# Form 1221



## shalini84 (Jul 8, 2014)

Hi,

I am filling Form 1221 for my husband. I had doubt regarding the following Questions. Please suggest.

Q 17. What is the general purpose of your journey/further stay?

Q 18. If you are outside Australia, give details of your intended arrival NA

Q 23. Give details of dependents/family members travelling to Australia with you?
(He is the secondary applicant. Shall i enter my details in it, I am the main applicant)

Q 40. Do you intend to work in Australia? If yes then give the details of employer? 

Q 43. Give details of how you intend to use the knowledge/skills/research
obtained once you depart Australia (Can we leave it blank)

Regards,
Shalini


----------



## lovetosmack (Apr 22, 2013)

17 - Permanent Migration
18 - Leave it Blank
23 - Yes. You should fill those forms in first person (husband). So you should enter your details in his and his details in yours.
40 - Check yes and leave employer blank.
43 - Leave it blank.


----------



## TheExpatriate (Feb 7, 2014)

shalini84 said:


> Hi,
> 
> I am filling Form 1221 for my husband. I had doubt regarding the following Questions. Please suggest.
> 
> ...


17 - Migration

18- Not planned yet, depends on the visa grant date

23- Yes he should

40- Yes, for details he can say "N/A, will look for a job after arrival"

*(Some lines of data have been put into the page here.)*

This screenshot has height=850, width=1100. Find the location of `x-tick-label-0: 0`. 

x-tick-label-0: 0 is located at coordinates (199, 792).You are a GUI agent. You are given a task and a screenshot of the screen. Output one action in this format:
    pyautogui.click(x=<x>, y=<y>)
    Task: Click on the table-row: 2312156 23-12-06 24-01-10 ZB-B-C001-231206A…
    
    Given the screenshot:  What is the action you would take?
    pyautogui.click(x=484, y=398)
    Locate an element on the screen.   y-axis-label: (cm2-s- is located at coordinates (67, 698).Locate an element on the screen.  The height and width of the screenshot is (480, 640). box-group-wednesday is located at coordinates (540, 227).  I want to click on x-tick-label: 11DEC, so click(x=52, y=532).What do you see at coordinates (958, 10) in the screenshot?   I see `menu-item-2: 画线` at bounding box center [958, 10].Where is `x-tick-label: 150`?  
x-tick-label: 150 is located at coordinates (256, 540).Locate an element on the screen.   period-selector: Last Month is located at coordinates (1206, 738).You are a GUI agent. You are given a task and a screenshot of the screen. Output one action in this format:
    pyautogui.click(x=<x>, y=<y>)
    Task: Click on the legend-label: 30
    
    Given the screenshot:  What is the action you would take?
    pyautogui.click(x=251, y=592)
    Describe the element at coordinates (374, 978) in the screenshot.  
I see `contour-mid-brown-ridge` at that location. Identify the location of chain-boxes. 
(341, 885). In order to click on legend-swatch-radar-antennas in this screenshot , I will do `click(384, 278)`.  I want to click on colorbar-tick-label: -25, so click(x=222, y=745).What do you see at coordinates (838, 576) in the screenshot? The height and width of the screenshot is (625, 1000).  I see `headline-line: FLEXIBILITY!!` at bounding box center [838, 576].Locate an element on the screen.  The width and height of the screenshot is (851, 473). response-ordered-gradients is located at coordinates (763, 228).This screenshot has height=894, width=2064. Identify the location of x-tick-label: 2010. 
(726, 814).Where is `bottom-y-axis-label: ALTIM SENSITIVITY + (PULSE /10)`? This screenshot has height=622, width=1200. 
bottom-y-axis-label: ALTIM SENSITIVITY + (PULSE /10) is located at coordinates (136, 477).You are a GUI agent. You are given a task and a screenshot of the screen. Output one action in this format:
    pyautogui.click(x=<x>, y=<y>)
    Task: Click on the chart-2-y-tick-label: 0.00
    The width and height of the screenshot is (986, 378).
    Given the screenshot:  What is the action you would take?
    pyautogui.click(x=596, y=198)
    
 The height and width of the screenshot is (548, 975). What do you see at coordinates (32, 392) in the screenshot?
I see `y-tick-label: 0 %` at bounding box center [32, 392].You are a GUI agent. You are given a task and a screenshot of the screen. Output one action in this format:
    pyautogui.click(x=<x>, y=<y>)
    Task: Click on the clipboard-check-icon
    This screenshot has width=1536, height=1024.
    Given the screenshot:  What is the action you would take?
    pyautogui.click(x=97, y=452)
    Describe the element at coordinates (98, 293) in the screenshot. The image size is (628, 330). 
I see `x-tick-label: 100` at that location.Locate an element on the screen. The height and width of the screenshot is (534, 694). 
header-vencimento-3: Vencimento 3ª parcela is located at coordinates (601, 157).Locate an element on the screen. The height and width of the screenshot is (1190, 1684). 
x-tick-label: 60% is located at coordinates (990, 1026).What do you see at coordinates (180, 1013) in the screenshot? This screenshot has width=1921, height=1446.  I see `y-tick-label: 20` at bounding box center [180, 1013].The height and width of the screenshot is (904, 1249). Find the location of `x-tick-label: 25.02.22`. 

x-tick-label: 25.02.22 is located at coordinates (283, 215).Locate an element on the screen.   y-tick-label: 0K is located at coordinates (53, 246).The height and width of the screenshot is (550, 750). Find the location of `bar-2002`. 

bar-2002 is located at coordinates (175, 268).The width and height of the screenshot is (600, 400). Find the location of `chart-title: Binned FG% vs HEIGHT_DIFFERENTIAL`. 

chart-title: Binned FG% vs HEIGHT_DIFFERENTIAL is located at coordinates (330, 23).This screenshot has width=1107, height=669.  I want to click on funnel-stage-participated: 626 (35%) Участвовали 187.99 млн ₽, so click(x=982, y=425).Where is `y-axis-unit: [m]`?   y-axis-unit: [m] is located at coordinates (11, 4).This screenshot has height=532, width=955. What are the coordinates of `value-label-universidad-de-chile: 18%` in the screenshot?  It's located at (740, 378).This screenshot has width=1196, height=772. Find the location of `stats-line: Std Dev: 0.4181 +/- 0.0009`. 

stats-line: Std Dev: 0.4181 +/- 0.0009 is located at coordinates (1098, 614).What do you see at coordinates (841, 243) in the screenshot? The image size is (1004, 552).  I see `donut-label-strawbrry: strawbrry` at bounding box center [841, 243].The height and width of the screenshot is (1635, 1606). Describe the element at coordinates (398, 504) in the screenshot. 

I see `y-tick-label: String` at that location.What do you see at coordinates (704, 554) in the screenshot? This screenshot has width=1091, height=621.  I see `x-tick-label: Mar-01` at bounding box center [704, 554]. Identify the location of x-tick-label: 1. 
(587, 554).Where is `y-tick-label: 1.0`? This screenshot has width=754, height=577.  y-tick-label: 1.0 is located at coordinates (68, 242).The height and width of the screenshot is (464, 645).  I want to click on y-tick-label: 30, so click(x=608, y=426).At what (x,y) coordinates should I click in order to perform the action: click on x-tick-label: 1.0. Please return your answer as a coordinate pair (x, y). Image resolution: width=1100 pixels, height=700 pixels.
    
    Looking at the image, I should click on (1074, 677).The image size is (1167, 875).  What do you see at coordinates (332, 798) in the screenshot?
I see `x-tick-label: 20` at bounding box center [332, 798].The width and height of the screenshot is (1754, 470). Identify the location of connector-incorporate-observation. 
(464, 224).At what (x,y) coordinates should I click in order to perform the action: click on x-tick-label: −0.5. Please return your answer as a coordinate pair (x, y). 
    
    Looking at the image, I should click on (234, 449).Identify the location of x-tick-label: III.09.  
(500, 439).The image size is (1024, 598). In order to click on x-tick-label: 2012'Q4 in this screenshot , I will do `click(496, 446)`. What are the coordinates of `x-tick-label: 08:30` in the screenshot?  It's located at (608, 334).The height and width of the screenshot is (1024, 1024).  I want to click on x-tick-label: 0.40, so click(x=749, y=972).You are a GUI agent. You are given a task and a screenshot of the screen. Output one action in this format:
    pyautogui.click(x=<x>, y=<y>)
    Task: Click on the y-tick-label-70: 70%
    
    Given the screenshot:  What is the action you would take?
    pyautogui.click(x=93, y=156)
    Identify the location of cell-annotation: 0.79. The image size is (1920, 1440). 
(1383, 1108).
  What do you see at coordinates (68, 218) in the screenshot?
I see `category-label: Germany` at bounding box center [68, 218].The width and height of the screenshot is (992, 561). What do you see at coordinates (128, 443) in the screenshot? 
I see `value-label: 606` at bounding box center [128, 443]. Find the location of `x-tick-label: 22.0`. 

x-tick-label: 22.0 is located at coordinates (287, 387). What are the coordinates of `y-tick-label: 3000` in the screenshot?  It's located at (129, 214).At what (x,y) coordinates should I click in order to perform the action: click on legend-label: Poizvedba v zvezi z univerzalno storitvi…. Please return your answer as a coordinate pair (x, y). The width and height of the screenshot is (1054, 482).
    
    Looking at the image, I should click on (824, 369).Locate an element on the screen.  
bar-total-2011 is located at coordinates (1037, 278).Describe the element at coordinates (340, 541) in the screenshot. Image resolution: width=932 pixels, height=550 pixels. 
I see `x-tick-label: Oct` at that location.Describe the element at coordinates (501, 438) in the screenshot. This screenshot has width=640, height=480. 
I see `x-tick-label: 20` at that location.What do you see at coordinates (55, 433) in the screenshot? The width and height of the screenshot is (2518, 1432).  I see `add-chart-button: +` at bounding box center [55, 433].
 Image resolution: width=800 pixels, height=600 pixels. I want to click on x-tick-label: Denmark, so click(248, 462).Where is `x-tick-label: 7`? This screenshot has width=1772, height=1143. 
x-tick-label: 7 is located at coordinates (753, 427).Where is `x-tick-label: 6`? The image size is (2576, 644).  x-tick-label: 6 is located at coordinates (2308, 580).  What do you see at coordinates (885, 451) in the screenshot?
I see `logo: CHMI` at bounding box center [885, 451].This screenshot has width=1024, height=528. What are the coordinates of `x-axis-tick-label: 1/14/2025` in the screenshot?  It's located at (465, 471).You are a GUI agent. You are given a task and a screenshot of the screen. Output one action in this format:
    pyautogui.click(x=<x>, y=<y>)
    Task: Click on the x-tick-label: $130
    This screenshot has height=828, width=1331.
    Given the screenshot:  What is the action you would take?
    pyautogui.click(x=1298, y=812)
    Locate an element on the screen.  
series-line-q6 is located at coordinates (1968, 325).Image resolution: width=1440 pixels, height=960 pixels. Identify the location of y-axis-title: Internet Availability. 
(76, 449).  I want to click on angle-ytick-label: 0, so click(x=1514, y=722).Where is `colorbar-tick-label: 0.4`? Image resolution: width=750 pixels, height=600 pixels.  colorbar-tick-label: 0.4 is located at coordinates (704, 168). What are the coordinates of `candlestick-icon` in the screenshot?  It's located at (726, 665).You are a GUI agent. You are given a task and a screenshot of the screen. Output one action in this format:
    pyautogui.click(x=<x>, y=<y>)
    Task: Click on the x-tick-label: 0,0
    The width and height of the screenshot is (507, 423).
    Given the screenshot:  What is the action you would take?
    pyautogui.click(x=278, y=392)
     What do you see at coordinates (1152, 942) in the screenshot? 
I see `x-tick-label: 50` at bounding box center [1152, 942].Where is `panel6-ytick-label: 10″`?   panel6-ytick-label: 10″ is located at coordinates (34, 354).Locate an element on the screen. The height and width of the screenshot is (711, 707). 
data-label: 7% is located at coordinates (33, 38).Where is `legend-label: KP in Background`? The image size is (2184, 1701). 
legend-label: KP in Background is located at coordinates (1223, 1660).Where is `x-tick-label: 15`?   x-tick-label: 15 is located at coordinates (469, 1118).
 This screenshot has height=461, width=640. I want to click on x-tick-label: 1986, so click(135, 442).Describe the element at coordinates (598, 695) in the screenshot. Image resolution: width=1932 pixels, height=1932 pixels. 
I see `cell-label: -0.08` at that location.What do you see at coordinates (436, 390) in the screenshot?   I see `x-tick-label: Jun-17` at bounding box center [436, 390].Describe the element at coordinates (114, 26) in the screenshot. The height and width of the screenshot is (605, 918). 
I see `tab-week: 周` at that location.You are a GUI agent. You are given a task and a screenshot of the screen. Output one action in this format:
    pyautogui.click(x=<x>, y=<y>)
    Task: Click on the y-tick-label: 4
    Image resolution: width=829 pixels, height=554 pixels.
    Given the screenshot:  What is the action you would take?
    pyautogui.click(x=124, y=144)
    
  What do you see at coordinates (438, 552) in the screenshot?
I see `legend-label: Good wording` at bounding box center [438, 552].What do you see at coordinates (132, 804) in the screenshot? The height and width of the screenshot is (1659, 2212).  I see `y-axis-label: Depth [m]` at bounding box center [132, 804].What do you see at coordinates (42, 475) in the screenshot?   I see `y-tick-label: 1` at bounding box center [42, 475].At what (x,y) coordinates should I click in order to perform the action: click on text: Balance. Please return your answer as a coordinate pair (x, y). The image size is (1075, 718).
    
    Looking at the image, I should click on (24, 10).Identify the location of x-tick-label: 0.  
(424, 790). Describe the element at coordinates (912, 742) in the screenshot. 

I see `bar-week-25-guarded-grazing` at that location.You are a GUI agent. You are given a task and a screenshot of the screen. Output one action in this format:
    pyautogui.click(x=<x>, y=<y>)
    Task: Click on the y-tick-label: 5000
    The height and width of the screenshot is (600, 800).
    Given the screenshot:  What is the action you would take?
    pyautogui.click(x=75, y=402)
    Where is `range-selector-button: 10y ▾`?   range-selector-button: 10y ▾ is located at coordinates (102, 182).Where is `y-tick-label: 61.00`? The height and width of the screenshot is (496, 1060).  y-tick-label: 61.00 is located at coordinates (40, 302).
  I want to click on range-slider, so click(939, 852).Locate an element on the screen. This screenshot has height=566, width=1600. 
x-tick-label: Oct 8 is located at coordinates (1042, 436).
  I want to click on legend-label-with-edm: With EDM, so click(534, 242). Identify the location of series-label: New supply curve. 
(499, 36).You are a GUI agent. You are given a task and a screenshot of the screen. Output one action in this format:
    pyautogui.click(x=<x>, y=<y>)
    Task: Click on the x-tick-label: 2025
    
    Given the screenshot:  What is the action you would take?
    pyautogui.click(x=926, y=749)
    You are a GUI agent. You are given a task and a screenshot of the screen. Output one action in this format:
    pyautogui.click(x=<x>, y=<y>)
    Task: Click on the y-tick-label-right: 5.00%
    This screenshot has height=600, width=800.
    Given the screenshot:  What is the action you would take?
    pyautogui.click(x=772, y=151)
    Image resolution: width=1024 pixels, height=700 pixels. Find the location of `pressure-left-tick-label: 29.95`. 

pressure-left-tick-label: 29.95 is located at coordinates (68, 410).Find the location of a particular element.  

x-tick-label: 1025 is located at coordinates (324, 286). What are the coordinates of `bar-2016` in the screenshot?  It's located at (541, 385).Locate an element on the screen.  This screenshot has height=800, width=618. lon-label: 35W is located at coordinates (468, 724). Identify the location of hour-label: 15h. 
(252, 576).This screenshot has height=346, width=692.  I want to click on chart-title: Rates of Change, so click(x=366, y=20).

43- Leave blank, this is for people who are going to Australia on a TR visa


----------



## shalini84 (Jul 8, 2014)

Thank you very much Lovetosmack and The expatriate.


----------



## shalini84 (Jul 8, 2014)

One more query friends, I am not claiming any points for partner skill. while filling employment history of my husband(Secondary applicant), we have to write down the address of the company also. One of the company he worked with had closed the operations. Please suggest what to mention.

Regards,
Shalini


----------



## TheExpatriate (Feb 7, 2014)

shalini84 said:


> One more query friends, I am not claiming any points for partner skill. while filling employment history of my husband(Secondary applicant), we have to write down the address of the company also. One of the company he worked with had closed the operations. Please suggest what to mention.
> 
> Regards,
> Shalini


write the last address you know of and mention that it's defunct.


----------